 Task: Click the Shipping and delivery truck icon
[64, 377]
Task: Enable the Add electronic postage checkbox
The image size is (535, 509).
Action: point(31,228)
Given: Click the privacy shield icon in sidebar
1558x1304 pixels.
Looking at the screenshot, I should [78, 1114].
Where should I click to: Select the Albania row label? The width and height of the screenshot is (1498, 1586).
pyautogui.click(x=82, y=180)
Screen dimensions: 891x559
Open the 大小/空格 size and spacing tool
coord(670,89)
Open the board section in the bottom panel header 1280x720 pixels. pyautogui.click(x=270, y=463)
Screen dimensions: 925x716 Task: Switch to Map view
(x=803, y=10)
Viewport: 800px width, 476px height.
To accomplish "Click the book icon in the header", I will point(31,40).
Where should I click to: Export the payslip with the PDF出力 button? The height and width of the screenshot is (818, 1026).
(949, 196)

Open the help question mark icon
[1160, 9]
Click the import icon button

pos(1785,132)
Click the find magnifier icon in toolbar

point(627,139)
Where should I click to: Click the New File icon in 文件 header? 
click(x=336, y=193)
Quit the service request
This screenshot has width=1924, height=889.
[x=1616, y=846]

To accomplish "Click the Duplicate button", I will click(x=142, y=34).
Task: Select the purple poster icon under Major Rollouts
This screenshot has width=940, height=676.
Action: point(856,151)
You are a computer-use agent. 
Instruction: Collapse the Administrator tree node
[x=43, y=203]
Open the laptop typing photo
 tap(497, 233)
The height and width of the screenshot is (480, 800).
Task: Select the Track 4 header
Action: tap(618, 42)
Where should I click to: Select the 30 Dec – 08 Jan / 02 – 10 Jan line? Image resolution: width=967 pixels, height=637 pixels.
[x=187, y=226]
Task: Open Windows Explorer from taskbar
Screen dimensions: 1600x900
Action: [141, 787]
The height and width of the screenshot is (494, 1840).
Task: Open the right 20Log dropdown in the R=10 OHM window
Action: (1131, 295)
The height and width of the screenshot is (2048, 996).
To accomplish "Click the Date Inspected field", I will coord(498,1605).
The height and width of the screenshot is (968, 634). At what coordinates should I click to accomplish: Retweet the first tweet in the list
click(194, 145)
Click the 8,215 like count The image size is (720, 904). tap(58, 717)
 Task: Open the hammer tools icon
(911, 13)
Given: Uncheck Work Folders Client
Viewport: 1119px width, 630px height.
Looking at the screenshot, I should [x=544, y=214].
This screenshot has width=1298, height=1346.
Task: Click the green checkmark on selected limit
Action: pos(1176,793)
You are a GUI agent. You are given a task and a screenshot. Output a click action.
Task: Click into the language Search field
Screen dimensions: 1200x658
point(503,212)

────────────────────

> _Work order_
Transcribe, word for word, every line from the one containing "Viewport: 1119px width, 630px height." through the final line of the entries, and nothing else.

> _Response to this task_
Viewport: 1119px width, 630px height.
Looking at the screenshot, I should [x=544, y=214].
This screenshot has width=1298, height=1346.
Task: Click the green checkmark on selected limit
Action: pos(1176,793)
You are a GUI agent. You are given a task and a screenshot. Output a click action.
Task: Click into the language Search field
Screen dimensions: 1200x658
point(503,212)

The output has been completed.